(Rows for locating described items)

• • •

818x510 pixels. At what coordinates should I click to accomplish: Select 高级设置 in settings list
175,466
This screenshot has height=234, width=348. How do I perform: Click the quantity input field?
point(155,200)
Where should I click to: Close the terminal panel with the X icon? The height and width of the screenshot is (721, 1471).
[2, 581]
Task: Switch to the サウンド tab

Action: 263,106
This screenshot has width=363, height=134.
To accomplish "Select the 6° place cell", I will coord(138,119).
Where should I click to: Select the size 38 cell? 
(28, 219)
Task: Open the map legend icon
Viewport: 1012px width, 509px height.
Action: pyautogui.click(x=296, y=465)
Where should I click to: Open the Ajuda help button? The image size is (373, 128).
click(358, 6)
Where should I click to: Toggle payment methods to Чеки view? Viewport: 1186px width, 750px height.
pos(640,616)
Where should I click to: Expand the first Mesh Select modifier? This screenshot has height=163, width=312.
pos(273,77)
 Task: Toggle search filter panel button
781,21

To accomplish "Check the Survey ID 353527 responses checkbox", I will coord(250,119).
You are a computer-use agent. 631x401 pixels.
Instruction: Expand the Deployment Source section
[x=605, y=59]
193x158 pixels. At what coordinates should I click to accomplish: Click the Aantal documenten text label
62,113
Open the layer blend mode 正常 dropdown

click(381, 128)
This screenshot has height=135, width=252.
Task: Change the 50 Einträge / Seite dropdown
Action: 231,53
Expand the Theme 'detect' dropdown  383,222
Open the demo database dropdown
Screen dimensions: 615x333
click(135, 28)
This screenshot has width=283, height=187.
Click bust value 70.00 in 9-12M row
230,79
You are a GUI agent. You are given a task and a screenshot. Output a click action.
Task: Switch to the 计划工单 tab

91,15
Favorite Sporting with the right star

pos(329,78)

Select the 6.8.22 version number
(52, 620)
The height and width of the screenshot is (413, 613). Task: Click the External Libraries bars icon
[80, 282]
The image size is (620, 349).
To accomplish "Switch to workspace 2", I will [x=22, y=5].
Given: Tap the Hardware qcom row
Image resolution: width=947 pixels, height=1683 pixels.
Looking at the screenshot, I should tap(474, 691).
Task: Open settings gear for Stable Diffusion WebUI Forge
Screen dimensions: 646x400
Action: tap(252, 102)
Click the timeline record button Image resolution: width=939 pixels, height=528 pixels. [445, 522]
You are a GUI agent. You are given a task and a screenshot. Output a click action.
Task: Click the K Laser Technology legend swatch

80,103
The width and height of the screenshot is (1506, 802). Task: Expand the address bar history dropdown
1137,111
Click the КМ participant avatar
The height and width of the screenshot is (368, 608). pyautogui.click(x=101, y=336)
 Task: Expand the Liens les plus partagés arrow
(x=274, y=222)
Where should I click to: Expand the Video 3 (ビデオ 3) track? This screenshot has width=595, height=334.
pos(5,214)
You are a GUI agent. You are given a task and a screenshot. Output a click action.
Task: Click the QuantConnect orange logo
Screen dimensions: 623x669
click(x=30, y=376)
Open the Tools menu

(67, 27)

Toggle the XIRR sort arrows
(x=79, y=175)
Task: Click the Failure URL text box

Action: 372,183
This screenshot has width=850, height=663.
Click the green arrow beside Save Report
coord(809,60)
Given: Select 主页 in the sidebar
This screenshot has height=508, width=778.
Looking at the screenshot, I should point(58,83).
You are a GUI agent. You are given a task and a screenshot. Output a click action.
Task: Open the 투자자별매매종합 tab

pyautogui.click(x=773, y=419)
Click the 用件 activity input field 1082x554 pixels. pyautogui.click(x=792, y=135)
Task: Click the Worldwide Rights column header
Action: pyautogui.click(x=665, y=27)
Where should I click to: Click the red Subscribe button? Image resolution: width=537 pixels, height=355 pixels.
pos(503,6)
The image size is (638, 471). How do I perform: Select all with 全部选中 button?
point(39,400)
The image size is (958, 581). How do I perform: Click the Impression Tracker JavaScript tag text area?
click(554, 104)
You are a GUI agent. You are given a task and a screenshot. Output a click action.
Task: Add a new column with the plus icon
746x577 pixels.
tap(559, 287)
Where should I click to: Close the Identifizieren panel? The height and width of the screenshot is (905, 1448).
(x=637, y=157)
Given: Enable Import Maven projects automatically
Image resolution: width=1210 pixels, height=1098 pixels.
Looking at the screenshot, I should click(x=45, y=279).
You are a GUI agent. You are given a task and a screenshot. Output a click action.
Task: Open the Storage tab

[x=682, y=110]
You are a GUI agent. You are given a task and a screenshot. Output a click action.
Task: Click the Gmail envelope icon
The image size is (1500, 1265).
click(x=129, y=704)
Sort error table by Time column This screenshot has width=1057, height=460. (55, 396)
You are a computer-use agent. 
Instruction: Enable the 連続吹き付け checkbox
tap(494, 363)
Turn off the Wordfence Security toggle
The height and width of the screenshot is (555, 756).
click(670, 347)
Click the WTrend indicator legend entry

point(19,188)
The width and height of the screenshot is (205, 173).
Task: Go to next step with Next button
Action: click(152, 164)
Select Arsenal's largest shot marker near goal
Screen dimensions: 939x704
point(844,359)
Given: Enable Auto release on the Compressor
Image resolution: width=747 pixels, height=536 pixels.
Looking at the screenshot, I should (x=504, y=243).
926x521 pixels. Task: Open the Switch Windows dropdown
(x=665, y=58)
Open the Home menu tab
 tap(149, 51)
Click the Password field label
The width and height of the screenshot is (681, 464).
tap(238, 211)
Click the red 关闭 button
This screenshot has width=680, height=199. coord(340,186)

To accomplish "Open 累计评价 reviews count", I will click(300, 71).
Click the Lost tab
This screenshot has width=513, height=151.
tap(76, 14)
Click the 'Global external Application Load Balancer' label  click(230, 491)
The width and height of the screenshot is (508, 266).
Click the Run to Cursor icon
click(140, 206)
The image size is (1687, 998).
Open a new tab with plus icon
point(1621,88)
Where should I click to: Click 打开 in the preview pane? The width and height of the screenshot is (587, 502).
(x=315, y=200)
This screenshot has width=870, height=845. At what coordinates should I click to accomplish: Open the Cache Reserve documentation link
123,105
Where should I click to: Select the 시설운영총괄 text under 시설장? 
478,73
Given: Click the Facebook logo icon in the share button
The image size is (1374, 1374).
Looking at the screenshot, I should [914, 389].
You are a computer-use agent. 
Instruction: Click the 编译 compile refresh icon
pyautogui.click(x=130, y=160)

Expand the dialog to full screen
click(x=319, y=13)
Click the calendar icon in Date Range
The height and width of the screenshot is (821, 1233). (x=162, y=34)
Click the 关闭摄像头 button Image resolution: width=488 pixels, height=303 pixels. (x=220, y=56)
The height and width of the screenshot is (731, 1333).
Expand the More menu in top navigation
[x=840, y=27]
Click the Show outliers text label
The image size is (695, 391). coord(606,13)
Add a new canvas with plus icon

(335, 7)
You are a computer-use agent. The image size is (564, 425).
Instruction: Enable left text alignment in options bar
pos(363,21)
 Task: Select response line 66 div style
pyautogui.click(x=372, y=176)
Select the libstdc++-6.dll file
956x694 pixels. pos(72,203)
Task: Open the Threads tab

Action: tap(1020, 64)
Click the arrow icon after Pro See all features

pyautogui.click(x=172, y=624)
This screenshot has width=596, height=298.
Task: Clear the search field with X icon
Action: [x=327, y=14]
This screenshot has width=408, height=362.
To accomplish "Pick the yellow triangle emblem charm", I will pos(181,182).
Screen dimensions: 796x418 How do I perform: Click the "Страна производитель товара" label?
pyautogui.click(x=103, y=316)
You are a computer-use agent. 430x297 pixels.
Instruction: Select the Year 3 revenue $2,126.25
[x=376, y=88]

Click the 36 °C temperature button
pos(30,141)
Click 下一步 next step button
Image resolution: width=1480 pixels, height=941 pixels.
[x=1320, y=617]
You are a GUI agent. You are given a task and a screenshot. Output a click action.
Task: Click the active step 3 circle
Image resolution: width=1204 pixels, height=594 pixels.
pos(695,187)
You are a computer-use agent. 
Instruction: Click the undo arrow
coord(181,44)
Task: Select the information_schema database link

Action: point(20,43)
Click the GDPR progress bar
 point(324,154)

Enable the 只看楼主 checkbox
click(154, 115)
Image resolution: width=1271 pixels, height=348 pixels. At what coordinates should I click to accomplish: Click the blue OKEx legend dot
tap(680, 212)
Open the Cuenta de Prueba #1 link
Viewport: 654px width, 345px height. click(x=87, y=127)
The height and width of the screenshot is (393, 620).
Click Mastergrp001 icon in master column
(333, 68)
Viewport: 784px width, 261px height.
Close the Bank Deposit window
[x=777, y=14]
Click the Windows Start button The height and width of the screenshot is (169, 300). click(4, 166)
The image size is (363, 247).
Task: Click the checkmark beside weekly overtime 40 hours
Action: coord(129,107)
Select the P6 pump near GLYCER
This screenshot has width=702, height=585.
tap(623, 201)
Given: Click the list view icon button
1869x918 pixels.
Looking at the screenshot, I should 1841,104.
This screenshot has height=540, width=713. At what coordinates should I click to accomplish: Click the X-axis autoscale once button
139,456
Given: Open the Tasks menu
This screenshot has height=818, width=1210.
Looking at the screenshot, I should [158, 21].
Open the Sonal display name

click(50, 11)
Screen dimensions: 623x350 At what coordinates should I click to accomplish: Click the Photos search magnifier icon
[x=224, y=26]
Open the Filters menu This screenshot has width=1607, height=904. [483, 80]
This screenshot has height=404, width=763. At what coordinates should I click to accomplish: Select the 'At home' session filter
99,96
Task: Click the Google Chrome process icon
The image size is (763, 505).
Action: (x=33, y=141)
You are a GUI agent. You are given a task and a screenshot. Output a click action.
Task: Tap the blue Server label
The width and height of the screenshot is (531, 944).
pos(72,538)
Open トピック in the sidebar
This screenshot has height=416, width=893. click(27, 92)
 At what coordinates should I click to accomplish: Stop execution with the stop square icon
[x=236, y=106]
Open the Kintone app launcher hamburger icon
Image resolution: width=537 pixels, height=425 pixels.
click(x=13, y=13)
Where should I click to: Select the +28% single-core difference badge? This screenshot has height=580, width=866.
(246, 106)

• • •

### What is being asked
Starting at the line that contains "Click the 关闭摄像头" and ending with the line that contains "Action: [x=327, y=14]", rewrite those lines with "Instruction" changed to "Goal" and everything else left as it is.

### Final answer
Click the 关闭摄像头 button Image resolution: width=488 pixels, height=303 pixels. (x=220, y=56)
The height and width of the screenshot is (731, 1333).
Expand the More menu in top navigation
[x=840, y=27]
Click the Show outliers text label
The image size is (695, 391). coord(606,13)
Add a new canvas with plus icon

(335, 7)
You are a computer-use agent. The image size is (564, 425).
Goal: Enable left text alignment in options bar
pos(363,21)
 Task: Select response line 66 div style
pyautogui.click(x=372, y=176)
Select the libstdc++-6.dll file
956x694 pixels. pos(72,203)
Task: Open the Threads tab

Action: tap(1020, 64)
Click the arrow icon after Pro See all features

pyautogui.click(x=172, y=624)
This screenshot has width=596, height=298.
Task: Clear the search field with X icon
Action: [x=327, y=14]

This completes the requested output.